(Task data begins)

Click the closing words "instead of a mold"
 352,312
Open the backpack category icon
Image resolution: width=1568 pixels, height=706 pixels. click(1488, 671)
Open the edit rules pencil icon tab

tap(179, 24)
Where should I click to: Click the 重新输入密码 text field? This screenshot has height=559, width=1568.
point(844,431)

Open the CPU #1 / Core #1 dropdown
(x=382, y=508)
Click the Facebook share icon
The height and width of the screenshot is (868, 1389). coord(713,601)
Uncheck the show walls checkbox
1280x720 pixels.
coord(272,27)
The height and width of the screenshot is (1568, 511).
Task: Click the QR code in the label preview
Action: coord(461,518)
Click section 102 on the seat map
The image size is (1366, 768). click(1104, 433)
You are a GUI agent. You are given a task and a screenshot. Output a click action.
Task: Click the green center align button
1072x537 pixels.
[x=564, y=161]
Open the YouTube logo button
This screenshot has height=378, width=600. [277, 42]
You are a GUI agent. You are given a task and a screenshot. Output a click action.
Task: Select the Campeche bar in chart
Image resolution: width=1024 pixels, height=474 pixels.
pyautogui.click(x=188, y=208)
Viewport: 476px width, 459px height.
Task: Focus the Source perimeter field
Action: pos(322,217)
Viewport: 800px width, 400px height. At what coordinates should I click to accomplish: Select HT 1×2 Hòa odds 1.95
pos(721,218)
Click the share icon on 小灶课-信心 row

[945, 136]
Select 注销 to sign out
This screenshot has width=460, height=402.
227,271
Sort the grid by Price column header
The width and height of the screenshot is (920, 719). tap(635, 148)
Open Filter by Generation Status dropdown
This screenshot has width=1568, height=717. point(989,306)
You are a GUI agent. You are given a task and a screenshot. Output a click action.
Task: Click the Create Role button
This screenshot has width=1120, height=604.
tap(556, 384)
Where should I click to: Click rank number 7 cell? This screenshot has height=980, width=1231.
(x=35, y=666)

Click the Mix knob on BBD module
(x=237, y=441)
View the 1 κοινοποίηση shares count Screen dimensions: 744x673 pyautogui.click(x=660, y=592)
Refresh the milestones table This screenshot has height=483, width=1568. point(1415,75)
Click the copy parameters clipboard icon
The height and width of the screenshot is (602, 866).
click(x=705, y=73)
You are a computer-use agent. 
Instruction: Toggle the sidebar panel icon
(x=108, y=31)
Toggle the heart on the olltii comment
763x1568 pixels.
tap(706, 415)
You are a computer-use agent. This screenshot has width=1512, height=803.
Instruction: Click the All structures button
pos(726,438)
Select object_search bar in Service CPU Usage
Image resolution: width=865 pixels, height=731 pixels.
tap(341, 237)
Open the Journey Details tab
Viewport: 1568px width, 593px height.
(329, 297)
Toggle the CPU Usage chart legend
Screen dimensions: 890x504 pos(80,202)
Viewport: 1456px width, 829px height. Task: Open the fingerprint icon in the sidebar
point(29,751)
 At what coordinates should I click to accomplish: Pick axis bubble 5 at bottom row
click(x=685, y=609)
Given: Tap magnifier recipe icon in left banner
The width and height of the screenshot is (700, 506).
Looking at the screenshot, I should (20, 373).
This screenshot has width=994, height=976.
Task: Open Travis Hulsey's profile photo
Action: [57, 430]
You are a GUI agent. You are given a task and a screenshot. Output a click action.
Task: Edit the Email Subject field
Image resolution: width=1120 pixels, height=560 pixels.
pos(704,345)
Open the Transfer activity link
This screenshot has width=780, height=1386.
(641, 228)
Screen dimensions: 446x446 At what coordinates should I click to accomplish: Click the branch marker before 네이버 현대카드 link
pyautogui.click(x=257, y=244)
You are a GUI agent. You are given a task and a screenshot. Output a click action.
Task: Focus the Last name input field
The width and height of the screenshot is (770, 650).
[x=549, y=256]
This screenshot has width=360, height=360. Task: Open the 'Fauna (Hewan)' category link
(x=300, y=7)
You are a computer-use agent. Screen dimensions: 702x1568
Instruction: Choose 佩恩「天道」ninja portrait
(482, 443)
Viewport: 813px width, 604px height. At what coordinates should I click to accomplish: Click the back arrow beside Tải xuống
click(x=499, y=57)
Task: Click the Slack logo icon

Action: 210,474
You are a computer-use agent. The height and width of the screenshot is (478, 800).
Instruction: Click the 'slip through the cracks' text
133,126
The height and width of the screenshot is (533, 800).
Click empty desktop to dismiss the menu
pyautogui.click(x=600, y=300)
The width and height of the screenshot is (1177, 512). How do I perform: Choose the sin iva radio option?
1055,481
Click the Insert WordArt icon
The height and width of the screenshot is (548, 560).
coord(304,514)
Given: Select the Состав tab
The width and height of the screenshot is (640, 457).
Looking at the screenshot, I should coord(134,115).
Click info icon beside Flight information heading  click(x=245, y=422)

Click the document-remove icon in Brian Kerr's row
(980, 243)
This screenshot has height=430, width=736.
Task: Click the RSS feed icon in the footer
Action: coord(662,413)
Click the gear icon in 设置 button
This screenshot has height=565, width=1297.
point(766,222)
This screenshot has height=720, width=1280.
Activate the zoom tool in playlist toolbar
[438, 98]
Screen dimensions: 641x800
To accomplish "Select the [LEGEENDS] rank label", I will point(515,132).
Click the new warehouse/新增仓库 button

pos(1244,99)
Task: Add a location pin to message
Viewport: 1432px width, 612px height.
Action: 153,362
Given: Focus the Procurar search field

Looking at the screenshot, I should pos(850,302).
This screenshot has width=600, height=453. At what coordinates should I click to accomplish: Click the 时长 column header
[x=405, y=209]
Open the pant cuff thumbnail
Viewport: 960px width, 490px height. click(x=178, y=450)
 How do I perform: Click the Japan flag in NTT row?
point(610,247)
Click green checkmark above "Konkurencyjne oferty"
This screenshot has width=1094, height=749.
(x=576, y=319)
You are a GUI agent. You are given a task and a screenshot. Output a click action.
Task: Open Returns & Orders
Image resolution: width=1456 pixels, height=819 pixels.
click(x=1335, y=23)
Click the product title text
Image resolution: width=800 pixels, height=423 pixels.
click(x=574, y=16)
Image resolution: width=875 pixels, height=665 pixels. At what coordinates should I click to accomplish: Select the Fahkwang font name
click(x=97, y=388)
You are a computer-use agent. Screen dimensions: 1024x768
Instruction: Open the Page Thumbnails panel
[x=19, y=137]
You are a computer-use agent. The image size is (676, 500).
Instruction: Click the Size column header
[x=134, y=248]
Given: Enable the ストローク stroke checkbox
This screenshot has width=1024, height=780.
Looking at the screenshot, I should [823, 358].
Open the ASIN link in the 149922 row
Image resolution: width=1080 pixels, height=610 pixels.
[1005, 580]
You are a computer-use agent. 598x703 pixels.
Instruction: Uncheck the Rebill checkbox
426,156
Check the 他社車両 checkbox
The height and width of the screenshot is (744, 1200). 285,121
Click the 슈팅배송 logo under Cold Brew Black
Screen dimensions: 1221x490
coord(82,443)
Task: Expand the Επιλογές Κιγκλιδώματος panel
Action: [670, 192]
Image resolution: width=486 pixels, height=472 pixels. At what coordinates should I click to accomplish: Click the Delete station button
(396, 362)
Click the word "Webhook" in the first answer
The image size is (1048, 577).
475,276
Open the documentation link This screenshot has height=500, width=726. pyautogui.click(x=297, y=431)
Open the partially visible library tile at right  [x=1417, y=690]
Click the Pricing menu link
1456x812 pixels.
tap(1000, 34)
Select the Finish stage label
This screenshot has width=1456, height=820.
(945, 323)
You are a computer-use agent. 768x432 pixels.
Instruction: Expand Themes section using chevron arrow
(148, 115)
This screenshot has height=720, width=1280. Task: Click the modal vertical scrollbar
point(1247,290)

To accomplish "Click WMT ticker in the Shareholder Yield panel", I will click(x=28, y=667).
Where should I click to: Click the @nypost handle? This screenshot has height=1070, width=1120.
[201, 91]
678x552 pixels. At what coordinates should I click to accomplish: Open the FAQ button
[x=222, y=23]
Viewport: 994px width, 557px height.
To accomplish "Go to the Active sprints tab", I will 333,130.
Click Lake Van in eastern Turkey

(Task data ends)

* _Task instructions_
Every line in the records above that contains the word "green" should be copied out.

* _Task answer_
Task: Click the green center align button
Click green checkmark above "Konkurencyjne oferty"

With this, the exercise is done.